Lincoln, di Steven Spielberg. Tra sbadigli e singhiozzi

Io adesso scrivo una cosa che poi chi la leggerà penserà che sono una zotica ignorante, una insensibile femminuccia, una superficiale squinzia priva di afflato civile.
Eppure se ho deciso che tengo un blog sul cinema e dintorni e non posso scrivere quello che penso, nel mio piccolo, che cosa lo tengo a fare ‘sto blog?

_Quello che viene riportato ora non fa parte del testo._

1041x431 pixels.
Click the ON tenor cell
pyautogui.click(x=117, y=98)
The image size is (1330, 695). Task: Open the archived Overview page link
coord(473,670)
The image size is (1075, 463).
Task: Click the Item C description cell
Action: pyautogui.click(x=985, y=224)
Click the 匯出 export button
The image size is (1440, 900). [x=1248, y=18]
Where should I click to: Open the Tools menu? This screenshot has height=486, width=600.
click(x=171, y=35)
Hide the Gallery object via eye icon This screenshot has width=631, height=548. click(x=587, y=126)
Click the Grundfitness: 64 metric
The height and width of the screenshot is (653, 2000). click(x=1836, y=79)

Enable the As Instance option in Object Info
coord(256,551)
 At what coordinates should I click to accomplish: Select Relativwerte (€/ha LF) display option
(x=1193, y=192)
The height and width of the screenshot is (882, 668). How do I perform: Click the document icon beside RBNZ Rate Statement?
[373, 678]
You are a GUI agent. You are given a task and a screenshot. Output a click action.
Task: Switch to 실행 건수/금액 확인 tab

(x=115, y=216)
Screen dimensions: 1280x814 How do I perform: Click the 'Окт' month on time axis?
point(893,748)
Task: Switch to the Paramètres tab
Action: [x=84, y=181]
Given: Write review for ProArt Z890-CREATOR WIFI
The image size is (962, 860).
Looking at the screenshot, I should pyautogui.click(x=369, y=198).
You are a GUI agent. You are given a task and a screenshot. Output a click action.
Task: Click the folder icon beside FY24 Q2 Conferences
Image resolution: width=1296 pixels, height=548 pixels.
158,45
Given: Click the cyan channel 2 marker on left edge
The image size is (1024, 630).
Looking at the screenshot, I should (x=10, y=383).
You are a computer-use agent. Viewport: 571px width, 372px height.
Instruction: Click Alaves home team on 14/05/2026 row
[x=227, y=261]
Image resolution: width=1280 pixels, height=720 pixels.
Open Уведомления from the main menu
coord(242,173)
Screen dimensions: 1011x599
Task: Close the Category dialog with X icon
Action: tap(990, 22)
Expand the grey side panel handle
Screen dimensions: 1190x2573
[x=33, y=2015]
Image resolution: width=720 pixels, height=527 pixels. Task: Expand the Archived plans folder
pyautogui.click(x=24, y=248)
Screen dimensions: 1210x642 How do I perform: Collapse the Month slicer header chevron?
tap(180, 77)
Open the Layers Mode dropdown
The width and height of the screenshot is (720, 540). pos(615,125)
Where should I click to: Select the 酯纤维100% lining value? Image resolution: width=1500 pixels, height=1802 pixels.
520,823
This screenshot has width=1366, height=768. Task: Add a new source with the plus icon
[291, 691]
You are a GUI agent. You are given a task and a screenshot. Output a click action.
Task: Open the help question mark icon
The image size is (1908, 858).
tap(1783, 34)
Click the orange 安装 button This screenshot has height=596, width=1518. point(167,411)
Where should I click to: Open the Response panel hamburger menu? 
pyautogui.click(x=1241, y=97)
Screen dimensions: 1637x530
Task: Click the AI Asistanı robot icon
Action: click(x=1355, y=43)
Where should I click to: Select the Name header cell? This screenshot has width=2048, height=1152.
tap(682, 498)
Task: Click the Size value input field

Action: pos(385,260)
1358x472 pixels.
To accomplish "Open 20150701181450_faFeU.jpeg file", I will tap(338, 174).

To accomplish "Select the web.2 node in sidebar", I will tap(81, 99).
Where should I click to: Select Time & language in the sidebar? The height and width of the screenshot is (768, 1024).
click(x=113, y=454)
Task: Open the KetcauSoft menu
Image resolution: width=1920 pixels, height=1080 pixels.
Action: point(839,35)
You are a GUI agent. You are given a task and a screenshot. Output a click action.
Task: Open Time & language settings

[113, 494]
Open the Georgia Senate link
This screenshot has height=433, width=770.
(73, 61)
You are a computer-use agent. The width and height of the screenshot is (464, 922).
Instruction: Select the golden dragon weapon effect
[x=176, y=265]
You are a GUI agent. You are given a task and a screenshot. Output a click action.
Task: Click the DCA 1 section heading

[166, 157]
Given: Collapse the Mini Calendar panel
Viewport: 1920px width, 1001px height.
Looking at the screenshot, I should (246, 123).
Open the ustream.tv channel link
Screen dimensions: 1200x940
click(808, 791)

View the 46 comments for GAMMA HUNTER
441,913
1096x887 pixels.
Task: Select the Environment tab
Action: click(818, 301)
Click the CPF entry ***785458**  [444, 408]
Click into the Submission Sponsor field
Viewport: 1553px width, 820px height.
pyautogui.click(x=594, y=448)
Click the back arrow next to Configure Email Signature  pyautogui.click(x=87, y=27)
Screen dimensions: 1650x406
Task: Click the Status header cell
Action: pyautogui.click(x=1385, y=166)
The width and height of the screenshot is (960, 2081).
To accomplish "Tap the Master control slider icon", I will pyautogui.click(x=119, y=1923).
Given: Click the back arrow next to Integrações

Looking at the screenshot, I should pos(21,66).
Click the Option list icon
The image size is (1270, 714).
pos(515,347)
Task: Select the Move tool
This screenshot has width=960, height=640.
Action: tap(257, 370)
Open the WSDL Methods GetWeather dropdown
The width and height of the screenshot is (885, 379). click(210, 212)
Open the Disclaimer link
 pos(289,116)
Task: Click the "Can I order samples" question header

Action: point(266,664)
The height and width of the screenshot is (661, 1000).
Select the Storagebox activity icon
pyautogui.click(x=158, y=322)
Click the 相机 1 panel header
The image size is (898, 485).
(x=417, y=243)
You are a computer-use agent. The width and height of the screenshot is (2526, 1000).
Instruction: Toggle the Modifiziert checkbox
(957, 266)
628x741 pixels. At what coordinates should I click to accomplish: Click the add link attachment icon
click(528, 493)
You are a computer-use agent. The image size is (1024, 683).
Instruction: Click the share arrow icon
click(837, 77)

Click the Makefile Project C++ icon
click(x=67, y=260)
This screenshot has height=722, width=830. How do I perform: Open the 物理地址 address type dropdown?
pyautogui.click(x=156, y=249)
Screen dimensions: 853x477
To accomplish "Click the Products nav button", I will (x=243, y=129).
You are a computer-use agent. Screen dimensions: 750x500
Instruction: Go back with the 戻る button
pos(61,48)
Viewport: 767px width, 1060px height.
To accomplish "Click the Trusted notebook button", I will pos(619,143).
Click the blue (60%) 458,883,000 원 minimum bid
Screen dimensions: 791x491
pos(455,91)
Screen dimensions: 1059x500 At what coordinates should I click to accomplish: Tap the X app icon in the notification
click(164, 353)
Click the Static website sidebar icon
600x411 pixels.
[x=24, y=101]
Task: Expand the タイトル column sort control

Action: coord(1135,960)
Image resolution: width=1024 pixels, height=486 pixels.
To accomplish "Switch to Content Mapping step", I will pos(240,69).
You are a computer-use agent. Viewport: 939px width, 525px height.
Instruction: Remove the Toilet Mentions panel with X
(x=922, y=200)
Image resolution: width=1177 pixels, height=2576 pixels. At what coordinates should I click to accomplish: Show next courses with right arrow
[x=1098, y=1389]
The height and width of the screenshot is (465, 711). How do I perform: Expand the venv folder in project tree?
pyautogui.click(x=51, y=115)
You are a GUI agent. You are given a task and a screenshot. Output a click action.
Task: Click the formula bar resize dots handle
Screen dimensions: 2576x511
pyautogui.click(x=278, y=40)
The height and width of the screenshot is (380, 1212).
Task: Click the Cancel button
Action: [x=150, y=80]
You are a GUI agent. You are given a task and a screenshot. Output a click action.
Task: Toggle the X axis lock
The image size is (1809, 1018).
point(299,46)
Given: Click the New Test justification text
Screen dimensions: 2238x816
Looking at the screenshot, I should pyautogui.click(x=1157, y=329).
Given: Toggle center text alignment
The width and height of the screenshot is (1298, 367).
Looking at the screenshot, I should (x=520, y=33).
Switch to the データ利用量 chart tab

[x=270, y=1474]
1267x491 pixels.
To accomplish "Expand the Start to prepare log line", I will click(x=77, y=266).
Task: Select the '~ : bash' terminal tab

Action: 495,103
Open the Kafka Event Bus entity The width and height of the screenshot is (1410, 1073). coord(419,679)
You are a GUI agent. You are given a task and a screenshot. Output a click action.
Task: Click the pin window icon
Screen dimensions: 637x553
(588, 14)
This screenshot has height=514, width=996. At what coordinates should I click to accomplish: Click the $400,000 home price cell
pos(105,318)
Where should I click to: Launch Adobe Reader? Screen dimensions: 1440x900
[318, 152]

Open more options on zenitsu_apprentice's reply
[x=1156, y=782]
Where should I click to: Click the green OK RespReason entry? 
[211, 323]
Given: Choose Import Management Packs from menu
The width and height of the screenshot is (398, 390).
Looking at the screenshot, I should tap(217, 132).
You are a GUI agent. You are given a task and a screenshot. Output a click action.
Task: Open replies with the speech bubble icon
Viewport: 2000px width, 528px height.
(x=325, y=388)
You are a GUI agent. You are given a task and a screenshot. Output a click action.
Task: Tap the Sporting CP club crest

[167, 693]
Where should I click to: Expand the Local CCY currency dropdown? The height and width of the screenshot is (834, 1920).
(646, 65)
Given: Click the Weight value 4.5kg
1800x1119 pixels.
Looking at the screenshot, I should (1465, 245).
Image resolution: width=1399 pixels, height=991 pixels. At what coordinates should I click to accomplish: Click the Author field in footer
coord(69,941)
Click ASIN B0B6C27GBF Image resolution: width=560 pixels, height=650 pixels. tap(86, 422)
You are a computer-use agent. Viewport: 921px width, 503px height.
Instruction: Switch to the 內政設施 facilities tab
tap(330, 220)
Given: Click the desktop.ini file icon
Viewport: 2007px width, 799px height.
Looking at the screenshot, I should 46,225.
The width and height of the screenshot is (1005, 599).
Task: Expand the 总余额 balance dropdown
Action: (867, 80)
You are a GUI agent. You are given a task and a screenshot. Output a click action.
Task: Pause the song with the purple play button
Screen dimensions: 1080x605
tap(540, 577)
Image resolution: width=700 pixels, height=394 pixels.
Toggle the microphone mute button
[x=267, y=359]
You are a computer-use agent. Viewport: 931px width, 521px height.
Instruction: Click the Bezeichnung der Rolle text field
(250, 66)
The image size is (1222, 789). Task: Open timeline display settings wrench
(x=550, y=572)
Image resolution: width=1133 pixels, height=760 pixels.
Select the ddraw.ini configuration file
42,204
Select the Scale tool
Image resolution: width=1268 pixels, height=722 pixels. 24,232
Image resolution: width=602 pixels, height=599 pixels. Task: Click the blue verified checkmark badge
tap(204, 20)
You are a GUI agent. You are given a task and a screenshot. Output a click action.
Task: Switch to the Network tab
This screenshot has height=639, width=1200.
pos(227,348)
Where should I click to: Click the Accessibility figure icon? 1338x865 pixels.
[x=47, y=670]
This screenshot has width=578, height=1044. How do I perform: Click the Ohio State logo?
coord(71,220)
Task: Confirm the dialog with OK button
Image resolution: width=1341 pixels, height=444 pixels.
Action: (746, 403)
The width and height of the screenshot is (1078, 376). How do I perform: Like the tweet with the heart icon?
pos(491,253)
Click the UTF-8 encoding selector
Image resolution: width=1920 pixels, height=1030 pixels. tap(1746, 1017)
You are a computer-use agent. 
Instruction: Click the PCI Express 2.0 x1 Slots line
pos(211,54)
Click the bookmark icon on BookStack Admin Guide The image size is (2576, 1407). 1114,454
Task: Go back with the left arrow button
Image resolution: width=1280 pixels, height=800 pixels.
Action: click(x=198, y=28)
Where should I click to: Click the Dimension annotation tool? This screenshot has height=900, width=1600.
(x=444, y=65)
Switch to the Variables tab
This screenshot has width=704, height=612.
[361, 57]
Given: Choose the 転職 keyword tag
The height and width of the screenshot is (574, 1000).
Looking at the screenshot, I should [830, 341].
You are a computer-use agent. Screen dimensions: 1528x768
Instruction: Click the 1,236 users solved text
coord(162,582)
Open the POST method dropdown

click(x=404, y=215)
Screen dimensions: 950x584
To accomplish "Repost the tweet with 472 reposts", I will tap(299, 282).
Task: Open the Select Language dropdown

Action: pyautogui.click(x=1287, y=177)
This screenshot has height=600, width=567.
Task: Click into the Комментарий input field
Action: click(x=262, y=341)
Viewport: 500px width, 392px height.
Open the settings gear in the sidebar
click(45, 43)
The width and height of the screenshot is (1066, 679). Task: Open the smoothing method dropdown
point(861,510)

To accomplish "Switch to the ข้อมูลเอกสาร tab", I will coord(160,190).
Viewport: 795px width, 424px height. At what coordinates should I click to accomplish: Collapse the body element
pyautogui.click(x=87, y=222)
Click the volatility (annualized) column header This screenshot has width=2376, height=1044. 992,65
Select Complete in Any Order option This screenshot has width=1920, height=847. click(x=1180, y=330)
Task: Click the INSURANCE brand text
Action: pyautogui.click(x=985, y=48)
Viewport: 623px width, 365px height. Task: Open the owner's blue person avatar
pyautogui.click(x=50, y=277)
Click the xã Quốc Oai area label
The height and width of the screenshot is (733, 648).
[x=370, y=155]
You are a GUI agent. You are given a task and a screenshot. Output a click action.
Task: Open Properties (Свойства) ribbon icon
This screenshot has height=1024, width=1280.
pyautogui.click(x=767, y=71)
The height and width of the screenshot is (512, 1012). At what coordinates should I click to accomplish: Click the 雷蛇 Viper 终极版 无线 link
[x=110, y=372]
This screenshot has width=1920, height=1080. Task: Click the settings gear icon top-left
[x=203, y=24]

Solo che ho paura a dire che il film che ha fatto l’en plein di stelline in ogni dove e che vanta ben 12 nomination agli Oscar, a-me-mi ha fatto addirittura dormire (ecco, l’ho scritto). Nel senso che, a metà della prima parte, io proprio mi sono addormentata (e va bene che sono stanca, ma, se un film mi piace, mica mi metto a russare), mentre al mio fianco il mio compagno di vita invece singhiozzava commosso di fronte al dramma di Abramo Lincoln che, solo contro tutti, a costo di non firmare la pace della sanguinosissima guerra civile che devastava il suo Paese, si ostinava a portare avanti la sua battaglia per il tredicesimo emendamento della Costituzione degli Stati Uniti, quello che avrebbe abrogato per sempre la schiavitù in America e in ogni Paese civile.
Per carità, la regia di Spielberg è meravigliosa, ci mancherebbe, e Daniel Day Lewis che interpreta Lincoln è impeccabile e la fotografia è super e tutto quanto è realizzato al meglio (a parte forse Sally Field, la moglie di Lincoln, che mi ha innervosita a ogni inquadratura con quella faccia da cagnetta bastonata, che se DDLewis ha impostato la sua recitazione sulla sottrazione, lei invece ha sommato tutto ciò che poteva sommare…). Però, sarà che non sono americana e la loro storia la conosco a grandi linee e di certo non sono sensibile quanto loro alla retorica sulla grandezza del loro Paese, sarà che il fuoco qui è concentrato tutto sulla strategia politica che seguì Lincoln per ottenere il risultato che in effetti cambiò la storia di tutti noi e che il suo dramma di uomo resta in secondo piano (ma quello che singhiozzava di fianco a me al cinema non è affatto d’accordo), fatto sta che a me è sembrato un film freddino, poco coinvolgente e perfino un po’ noiosetto. Niente a che vedere con altre opere di Spielberg, sempre di tema civile, da Schindler’s List a Salvate il soldato a Ryan, fino a Munich, che invece mi si sono incagliate nel cuore e nella pancia e che non ho mai più potuto dimenticare.